WRITTEN REQUEST:
Locate each line of the records below that contains the word "perform" and copy those lines.

[Records]
-=-=-

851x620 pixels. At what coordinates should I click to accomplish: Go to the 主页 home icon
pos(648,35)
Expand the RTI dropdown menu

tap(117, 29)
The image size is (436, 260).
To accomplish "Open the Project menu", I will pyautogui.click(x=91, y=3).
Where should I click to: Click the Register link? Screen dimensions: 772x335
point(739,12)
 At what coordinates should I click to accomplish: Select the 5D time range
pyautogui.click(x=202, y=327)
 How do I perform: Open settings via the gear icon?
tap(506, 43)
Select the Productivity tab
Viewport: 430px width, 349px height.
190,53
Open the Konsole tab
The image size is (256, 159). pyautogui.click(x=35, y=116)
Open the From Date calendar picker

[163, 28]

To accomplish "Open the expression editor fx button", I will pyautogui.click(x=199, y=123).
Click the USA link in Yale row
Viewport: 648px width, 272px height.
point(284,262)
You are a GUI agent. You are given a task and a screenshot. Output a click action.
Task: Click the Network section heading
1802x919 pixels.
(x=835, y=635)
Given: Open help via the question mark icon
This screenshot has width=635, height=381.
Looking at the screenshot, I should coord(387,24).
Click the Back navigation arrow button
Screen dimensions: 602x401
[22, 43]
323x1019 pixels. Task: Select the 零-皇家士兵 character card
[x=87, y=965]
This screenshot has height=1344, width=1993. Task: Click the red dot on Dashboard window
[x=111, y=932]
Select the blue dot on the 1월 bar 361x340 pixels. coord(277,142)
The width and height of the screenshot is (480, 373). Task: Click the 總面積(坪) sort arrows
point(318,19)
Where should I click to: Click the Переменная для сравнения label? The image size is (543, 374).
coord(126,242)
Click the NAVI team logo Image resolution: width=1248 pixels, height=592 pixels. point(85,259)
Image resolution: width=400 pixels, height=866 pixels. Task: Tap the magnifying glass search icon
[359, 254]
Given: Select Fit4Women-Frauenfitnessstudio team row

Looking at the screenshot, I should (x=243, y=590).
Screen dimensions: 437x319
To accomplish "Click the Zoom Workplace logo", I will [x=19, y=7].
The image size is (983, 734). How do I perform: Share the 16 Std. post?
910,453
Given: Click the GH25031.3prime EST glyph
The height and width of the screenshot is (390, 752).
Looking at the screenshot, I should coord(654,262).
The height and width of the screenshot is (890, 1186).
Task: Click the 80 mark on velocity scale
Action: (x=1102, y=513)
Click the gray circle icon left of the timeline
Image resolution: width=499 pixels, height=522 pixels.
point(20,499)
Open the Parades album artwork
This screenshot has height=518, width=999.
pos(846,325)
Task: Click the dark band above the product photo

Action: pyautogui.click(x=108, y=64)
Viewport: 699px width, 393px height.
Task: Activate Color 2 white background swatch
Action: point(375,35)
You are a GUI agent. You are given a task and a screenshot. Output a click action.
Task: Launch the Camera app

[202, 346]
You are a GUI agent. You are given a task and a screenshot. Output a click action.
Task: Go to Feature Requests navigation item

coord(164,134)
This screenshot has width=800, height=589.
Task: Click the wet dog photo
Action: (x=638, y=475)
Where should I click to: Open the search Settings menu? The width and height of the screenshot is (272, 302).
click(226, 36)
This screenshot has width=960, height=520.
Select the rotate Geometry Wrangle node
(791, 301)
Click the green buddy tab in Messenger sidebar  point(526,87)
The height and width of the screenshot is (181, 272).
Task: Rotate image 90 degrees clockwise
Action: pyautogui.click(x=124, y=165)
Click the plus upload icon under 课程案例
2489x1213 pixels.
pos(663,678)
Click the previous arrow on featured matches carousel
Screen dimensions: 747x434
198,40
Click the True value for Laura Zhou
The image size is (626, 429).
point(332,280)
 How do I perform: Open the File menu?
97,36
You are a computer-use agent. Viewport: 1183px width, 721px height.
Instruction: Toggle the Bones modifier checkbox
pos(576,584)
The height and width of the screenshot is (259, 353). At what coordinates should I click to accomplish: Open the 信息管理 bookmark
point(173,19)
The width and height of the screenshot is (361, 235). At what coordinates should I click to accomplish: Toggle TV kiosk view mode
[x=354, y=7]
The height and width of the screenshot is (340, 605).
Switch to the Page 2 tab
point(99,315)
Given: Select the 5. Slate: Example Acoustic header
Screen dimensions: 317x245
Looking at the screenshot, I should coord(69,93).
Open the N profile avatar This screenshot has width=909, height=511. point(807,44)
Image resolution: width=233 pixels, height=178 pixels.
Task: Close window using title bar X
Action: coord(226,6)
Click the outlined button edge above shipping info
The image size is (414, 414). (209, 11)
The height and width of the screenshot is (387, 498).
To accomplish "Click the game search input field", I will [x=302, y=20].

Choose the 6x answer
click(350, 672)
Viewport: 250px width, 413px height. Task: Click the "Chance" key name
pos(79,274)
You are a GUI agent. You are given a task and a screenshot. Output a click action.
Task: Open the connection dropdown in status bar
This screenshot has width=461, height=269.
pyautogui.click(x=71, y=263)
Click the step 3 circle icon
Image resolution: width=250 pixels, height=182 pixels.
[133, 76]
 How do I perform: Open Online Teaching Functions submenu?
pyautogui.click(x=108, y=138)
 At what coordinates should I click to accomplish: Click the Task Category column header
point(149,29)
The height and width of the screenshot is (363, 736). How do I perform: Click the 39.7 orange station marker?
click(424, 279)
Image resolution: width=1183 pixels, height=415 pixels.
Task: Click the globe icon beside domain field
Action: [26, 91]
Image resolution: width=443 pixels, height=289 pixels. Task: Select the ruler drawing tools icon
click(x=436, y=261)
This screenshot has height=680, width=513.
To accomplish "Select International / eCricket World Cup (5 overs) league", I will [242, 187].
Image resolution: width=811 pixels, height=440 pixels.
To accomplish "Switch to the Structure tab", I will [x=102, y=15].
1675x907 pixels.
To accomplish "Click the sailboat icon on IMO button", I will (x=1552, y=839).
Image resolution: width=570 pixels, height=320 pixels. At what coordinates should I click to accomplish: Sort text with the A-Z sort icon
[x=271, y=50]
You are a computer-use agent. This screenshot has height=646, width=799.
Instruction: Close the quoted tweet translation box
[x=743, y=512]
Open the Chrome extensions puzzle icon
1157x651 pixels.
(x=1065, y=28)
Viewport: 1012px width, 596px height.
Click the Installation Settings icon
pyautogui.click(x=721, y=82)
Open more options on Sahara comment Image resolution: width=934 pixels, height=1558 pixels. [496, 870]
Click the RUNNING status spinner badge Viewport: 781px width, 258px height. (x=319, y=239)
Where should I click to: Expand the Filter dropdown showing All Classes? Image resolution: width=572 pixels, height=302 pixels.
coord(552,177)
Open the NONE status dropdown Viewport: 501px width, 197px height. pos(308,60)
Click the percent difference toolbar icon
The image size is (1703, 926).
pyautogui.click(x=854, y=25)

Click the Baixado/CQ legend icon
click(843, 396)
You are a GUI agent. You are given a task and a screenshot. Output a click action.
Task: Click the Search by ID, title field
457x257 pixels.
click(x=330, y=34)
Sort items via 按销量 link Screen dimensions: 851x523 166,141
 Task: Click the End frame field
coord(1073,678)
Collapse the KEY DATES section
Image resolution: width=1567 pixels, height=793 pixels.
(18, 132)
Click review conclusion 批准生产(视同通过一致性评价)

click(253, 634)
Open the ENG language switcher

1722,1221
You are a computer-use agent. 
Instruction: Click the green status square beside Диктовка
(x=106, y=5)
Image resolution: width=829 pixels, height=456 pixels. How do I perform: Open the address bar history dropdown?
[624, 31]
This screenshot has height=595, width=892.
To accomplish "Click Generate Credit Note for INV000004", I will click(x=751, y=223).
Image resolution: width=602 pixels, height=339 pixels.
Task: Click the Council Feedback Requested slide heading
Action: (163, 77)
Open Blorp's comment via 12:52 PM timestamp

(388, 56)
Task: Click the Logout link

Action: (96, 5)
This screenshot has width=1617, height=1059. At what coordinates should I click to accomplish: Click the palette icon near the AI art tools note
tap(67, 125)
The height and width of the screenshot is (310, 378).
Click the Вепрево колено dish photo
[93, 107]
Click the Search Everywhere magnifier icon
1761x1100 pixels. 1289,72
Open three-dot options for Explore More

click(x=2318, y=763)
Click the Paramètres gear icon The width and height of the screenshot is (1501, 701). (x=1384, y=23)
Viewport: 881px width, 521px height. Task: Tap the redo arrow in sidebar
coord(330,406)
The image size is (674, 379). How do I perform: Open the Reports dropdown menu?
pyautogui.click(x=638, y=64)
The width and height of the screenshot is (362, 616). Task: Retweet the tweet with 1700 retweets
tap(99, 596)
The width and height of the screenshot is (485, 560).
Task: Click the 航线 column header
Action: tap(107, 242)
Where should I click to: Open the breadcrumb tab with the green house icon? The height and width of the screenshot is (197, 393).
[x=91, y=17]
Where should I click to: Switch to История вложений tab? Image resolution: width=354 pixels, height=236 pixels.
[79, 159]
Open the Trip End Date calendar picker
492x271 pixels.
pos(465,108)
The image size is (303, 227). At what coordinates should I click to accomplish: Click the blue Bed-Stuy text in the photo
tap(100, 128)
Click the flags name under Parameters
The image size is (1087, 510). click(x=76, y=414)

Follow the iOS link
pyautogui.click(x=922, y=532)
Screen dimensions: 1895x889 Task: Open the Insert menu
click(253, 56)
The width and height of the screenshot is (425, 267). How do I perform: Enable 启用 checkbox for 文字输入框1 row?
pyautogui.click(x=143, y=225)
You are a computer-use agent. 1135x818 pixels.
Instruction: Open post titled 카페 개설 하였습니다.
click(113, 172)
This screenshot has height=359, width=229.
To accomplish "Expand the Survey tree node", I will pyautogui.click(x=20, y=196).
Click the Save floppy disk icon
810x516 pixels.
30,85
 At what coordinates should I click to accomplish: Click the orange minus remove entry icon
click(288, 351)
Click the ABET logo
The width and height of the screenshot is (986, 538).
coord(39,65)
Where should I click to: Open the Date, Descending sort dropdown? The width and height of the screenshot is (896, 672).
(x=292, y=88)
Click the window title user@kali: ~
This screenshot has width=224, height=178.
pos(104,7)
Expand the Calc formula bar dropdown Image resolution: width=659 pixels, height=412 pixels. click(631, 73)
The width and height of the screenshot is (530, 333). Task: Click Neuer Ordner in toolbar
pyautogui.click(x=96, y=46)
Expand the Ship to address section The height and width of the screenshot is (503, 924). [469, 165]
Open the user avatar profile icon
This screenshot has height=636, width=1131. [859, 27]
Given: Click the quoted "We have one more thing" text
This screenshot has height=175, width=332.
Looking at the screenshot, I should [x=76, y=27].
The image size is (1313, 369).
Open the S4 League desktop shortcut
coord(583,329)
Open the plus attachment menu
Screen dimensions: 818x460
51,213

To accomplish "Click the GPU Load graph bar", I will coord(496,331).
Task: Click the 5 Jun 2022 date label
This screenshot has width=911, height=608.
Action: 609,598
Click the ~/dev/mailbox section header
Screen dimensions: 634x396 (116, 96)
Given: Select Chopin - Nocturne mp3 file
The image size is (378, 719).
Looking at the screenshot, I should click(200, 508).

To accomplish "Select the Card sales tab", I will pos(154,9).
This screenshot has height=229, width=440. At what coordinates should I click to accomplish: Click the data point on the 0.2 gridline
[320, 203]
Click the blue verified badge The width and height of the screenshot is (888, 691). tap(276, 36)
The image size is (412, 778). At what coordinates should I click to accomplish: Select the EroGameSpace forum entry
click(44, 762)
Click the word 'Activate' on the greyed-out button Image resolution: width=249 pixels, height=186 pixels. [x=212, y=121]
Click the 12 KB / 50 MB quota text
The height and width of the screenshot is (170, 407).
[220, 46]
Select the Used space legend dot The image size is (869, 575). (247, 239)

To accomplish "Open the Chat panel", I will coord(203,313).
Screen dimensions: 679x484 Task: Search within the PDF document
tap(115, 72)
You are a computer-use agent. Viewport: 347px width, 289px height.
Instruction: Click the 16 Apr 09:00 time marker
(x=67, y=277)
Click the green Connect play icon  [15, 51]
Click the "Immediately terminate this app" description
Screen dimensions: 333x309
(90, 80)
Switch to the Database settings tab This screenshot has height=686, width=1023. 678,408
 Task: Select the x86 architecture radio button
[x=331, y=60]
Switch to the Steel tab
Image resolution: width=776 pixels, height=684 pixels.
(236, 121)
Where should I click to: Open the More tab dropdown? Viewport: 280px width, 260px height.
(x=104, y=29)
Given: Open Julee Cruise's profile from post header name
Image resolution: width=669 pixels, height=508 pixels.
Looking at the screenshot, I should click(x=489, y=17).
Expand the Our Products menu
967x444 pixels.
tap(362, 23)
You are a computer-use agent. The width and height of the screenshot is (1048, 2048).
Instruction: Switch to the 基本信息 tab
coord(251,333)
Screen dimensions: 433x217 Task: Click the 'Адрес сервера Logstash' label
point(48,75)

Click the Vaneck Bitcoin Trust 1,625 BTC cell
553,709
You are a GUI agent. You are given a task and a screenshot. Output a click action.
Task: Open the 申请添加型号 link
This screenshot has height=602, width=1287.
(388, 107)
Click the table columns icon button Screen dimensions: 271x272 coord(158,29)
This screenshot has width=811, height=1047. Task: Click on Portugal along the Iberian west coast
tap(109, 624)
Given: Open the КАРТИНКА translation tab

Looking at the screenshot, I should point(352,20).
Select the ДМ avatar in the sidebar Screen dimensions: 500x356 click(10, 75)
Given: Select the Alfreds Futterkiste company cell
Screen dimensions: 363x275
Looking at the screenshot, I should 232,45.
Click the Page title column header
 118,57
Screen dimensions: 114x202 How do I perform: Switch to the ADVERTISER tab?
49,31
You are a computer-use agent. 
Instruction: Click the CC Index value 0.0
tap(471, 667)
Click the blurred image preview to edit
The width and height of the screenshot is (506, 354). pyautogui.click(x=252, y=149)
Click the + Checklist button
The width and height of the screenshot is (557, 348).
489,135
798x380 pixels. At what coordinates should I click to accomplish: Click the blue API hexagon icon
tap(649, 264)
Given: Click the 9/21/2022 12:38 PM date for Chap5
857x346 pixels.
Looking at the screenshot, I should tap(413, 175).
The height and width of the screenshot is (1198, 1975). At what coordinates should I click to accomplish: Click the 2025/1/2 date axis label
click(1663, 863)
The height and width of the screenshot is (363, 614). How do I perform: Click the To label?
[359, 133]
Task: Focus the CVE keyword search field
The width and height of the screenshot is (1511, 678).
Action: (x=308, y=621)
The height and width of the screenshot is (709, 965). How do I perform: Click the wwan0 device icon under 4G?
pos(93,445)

-=-=-

COMPLETE OUTPUT:
 How do I perform: Open settings via the gear icon?
The image size is (983, 734). How do I perform: Share the 16 Std. post?
 How do I perform: Open the File menu?
 How do I perform: Open Online Teaching Functions submenu?
The height and width of the screenshot is (363, 736). How do I perform: Click the 39.7 orange station marker?
Image resolution: width=829 pixels, height=456 pixels. How do I perform: Open the address bar history dropdown?
The image size is (674, 379). How do I perform: Open the Reports dropdown menu?
The width and height of the screenshot is (425, 267). How do I perform: Enable 启用 checkbox for 文字输入框1 row?
Screen dimensions: 114x202 How do I perform: Switch to the ADVERTISER tab?
The height and width of the screenshot is (363, 614). How do I perform: Click the To label?
The height and width of the screenshot is (709, 965). How do I perform: Click the wwan0 device icon under 4G?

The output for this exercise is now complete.